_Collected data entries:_

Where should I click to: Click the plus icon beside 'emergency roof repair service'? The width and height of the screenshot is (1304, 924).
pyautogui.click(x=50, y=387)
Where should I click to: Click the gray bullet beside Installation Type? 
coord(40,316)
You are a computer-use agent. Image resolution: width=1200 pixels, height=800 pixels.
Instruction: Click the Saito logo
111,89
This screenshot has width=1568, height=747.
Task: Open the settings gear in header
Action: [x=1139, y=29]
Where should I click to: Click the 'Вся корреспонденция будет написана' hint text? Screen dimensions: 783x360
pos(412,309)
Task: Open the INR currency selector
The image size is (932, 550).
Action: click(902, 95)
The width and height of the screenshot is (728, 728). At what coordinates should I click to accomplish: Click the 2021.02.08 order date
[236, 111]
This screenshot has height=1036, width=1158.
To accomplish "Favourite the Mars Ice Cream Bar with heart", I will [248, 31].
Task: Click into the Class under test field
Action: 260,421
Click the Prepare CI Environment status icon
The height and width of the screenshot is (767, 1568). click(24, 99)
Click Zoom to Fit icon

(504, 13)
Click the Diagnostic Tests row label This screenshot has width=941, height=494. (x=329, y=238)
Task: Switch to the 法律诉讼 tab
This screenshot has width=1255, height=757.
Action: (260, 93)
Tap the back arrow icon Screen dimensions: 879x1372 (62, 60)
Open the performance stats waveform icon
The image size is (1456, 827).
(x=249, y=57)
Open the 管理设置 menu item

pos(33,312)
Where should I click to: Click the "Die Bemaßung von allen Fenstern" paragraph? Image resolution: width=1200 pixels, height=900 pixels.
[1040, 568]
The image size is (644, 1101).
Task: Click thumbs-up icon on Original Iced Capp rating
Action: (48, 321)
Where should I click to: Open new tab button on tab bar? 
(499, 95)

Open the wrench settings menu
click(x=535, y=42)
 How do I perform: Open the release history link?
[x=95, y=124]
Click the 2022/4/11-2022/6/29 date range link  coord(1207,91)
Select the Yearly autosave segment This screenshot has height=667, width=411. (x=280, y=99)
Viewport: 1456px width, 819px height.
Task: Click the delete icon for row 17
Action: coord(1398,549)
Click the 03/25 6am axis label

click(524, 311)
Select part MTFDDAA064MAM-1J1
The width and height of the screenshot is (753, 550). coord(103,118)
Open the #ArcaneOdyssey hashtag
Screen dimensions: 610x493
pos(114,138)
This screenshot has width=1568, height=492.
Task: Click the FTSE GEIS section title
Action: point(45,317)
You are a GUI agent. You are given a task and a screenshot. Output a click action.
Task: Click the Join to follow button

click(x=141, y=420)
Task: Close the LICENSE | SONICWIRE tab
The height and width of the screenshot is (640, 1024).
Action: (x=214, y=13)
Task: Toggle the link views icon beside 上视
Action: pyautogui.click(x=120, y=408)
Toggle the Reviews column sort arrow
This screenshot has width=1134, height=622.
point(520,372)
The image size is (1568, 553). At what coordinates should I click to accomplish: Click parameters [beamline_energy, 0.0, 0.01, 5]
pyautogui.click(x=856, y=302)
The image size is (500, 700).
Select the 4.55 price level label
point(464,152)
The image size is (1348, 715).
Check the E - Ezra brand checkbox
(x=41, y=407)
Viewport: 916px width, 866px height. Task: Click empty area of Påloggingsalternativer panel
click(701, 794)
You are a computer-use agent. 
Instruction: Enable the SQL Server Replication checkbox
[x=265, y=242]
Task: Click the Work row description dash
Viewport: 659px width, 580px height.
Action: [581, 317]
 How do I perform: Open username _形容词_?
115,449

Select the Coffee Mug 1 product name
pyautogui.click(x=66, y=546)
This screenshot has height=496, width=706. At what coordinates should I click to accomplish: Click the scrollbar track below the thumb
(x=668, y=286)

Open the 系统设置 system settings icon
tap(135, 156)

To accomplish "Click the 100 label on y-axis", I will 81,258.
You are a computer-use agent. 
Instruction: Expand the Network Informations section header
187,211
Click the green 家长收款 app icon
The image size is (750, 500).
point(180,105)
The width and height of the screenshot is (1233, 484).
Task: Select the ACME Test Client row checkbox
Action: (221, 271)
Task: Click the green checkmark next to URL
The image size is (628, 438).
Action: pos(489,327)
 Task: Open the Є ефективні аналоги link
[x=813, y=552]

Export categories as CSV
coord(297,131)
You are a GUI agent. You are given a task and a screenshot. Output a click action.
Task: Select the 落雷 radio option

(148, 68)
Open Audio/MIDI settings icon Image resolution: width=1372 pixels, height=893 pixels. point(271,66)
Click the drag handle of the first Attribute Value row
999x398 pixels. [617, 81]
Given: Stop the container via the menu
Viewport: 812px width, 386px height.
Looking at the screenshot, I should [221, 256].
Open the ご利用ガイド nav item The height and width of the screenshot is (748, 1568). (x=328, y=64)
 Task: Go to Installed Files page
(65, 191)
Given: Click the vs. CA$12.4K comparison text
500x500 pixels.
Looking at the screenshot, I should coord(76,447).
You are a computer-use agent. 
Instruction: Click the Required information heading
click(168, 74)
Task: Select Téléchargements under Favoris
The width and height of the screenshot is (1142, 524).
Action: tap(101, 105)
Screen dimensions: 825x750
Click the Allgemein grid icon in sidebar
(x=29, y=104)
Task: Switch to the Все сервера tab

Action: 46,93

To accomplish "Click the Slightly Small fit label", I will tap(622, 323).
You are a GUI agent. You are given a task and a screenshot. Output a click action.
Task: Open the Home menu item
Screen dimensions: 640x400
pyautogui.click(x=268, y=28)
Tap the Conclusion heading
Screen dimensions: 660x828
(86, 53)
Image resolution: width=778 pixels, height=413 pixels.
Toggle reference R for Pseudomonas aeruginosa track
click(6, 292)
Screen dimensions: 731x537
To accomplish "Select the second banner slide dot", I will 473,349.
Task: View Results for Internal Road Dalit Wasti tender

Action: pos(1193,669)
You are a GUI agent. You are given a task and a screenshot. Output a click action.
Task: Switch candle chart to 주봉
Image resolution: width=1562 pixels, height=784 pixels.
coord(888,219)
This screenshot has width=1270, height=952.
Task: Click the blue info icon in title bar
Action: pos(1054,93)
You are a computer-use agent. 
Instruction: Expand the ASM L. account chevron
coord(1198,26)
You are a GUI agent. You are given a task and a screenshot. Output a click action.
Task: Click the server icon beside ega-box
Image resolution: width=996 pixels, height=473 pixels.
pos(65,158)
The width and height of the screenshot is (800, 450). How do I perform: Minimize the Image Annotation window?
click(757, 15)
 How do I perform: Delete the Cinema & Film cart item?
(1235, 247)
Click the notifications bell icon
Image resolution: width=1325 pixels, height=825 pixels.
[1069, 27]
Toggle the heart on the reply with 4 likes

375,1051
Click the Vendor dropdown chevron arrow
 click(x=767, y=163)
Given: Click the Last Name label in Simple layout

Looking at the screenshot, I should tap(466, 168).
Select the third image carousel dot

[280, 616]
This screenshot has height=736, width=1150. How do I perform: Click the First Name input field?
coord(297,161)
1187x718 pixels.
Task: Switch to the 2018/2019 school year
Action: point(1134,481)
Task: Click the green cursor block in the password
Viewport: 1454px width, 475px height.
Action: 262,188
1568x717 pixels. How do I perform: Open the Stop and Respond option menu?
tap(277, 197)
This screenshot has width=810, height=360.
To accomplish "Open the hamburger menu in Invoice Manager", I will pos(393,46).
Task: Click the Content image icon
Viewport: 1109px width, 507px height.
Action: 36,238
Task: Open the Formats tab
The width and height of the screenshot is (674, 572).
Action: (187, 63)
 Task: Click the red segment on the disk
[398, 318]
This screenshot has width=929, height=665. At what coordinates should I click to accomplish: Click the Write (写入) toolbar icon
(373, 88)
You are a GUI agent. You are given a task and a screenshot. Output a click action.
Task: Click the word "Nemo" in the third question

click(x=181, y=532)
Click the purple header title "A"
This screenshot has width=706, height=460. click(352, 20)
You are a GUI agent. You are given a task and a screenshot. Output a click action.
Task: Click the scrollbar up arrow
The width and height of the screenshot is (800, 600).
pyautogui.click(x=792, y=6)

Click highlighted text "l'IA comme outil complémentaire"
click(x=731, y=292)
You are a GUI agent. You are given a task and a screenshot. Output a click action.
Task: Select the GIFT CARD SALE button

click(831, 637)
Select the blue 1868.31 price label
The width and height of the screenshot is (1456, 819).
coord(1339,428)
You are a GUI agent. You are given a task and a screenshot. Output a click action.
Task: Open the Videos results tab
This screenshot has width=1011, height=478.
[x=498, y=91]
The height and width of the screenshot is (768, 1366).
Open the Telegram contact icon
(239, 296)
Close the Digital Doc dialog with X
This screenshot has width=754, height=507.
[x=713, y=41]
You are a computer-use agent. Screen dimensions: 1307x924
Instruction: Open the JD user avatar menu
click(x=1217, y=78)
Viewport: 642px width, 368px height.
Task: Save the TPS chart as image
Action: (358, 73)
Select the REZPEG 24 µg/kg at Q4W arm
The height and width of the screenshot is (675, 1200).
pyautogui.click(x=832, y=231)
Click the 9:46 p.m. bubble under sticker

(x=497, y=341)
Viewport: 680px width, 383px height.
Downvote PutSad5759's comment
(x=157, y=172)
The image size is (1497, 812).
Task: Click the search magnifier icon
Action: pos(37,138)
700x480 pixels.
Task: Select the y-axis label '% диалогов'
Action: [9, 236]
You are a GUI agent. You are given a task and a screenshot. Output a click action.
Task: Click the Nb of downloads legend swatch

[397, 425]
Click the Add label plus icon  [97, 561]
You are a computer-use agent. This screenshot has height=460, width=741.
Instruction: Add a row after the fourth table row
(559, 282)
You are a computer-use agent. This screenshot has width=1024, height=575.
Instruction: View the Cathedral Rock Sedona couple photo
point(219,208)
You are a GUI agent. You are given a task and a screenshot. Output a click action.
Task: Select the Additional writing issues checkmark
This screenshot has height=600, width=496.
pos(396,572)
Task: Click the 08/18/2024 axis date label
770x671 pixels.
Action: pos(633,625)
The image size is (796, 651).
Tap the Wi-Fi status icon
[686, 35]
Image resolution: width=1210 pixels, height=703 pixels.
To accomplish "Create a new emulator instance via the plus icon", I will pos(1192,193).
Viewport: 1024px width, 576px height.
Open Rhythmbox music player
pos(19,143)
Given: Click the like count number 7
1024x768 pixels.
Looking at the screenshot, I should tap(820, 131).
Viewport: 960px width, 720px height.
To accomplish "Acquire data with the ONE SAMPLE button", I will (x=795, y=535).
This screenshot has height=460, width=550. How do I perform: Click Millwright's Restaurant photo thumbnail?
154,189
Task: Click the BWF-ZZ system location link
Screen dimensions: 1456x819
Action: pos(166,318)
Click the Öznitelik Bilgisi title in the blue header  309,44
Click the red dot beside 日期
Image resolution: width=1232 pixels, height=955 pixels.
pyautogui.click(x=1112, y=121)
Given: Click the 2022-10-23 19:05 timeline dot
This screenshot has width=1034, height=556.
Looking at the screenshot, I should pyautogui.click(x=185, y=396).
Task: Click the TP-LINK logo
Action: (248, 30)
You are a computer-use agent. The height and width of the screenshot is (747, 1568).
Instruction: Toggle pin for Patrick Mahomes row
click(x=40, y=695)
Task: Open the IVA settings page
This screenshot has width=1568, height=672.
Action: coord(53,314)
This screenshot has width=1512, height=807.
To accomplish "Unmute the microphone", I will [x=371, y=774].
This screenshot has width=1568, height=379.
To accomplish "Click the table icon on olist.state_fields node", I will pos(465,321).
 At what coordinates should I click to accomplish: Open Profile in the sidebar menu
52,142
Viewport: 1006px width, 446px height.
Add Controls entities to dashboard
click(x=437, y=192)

_What you have to do:_ What is needed is a verbatim copy of every line in the records above from the one containing "Click the notifications bell icon" down to the one containing "Task: Click the scrollbar up arrow", both included, and nothing more.

_Final answer:_
Click the notifications bell icon
Image resolution: width=1325 pixels, height=825 pixels.
[1069, 27]
Toggle the heart on the reply with 4 likes

375,1051
Click the Vendor dropdown chevron arrow
 click(x=767, y=163)
Given: Click the Last Name label in Simple layout

Looking at the screenshot, I should tap(466, 168).
Select the third image carousel dot

[280, 616]
This screenshot has height=736, width=1150. How do I perform: Click the First Name input field?
coord(297,161)
1187x718 pixels.
Task: Switch to the 2018/2019 school year
Action: point(1134,481)
Task: Click the green cursor block in the password
Viewport: 1454px width, 475px height.
Action: 262,188
1568x717 pixels. How do I perform: Open the Stop and Respond option menu?
tap(277, 197)
This screenshot has width=810, height=360.
To accomplish "Open the hamburger menu in Invoice Manager", I will pos(393,46).
Task: Click the Content image icon
Viewport: 1109px width, 507px height.
Action: 36,238
Task: Open the Formats tab
The width and height of the screenshot is (674, 572).
Action: (187, 63)
 Task: Click the red segment on the disk
[398, 318]
This screenshot has width=929, height=665. At what coordinates should I click to accomplish: Click the Write (写入) toolbar icon
(373, 88)
You are a GUI agent. You are given a task and a screenshot. Output a click action.
Task: Click the word "Nemo" in the third question

click(x=181, y=532)
Click the purple header title "A"
This screenshot has width=706, height=460. click(352, 20)
You are a GUI agent. You are given a task and a screenshot. Output a click action.
Task: Click the scrollbar up arrow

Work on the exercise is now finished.